A limitation of this study is that birthweight and history of obesity were based on a questionnaire. The average age of participants in this study was over 60 years, and we were not able to obtain documented records in childhood. However, previous studies with respect to birthweight also used questionnaires to collect information [25,26,27, 36, 37, 42, 43]. Moreover, we sought to maintain the reliability of the data by including only those who were able to recall their birthweight on a scale of at least every 100 g. Second, different portions of the pancreas were sampled according to the operative procedure. However, the proportion of endocrine cells has been shown to be relatively consistent regardless of the pancreatic site, except for the ventral portion of the pancreatic head [4]. Furthermore, the results were not changed when we analysed the cases of pancreatic head and body/tail separately (ESM Fig. 9). Third, pancreatic diseases might affect islet morphology; however, the results did not change depending on whether or not the primary disease was pancreatic cancer in this study (ESM Fig. 10).

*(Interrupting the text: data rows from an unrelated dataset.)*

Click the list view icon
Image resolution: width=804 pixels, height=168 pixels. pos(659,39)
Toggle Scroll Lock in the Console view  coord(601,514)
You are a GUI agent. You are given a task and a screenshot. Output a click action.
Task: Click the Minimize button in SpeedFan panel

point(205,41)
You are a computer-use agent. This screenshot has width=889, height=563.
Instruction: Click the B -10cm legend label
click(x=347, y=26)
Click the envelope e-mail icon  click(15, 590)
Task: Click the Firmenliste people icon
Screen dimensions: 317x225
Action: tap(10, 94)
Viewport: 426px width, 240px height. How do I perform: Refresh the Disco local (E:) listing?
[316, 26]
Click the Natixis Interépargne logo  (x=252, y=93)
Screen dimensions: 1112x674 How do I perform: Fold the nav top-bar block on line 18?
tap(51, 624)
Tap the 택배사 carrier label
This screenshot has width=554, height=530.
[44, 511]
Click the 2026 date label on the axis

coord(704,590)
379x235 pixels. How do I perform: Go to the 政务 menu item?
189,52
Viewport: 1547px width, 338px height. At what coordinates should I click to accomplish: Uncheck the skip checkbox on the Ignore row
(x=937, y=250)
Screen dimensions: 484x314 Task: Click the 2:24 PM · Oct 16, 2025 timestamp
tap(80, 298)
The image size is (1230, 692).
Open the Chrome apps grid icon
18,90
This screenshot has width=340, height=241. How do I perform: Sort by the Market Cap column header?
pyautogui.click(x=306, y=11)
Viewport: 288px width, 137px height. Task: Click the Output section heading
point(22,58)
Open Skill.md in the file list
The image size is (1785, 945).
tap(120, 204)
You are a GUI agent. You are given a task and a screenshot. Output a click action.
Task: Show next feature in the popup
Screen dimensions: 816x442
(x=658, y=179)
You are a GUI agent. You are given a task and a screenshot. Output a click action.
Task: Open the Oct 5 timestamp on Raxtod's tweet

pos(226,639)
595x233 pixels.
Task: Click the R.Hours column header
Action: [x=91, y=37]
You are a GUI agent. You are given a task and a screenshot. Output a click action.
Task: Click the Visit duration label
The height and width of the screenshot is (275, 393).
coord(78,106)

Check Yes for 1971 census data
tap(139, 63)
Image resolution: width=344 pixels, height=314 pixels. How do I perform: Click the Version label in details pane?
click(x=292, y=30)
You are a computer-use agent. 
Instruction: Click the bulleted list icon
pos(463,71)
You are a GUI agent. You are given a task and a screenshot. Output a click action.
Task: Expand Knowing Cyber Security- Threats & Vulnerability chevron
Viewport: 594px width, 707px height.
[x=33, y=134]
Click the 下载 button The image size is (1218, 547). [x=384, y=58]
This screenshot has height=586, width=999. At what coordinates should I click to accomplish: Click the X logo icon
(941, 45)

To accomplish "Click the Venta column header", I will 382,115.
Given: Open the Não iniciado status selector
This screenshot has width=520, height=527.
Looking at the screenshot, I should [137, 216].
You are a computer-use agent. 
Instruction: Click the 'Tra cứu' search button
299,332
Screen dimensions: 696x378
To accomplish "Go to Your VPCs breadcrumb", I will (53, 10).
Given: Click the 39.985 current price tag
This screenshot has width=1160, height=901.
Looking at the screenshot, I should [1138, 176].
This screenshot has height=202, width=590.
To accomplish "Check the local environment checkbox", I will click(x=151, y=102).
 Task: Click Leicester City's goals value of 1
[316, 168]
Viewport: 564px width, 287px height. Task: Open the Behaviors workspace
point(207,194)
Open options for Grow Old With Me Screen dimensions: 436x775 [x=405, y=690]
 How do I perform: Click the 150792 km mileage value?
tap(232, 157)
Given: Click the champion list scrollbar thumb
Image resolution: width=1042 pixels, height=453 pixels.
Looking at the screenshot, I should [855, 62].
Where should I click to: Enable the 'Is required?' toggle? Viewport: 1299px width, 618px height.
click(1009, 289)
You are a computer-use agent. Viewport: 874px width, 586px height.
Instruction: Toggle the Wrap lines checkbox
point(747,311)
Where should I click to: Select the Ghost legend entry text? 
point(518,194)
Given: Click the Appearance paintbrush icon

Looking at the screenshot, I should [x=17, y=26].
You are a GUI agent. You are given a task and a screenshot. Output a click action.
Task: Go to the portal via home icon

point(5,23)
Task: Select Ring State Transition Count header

In addition, in this study, because of the presence of pancreatic diseases we were not able to measure pancreas weight or volume, and therefore actual BCM, the product of BCA and pancreas weight, was undetermined, although BCA is widely used as a surrogate for BCM. Thus, difference in pancreas weight might affect our findings, as reduced pancreas weight has been reported in animal models of intrauterine growth retardation [48]. Nonetheless, these limitations and biases described above should make the correlations or differences between the groups tend towards zero. Fourth, since all participants of this study were Japanese, our findings may not be applicable to other ethnicities. Finally, in our participants, there were only seven participants with birthweight <2500 g, which is generally considered as low birthweight [21], furthermore, owing to the nature of the cross-sectional design of the study, it is unclear whether those with low BCM would develop type 2 diabetes in the future. Our findings should be confirmed by future studies including a larger sample size and multiple ethnicities.

In conclusion, there was a positive correlation between birthweight and BCM, and birthweight and mean islet size in Japanese non-diabetic adults. ACM and islet density were not related to birthweight. A history of childhood obesity and the presence of type 2 diabetes may be factors affecting BCM after birth. These findings will be important bases for explaining the DOHaD hypothesis.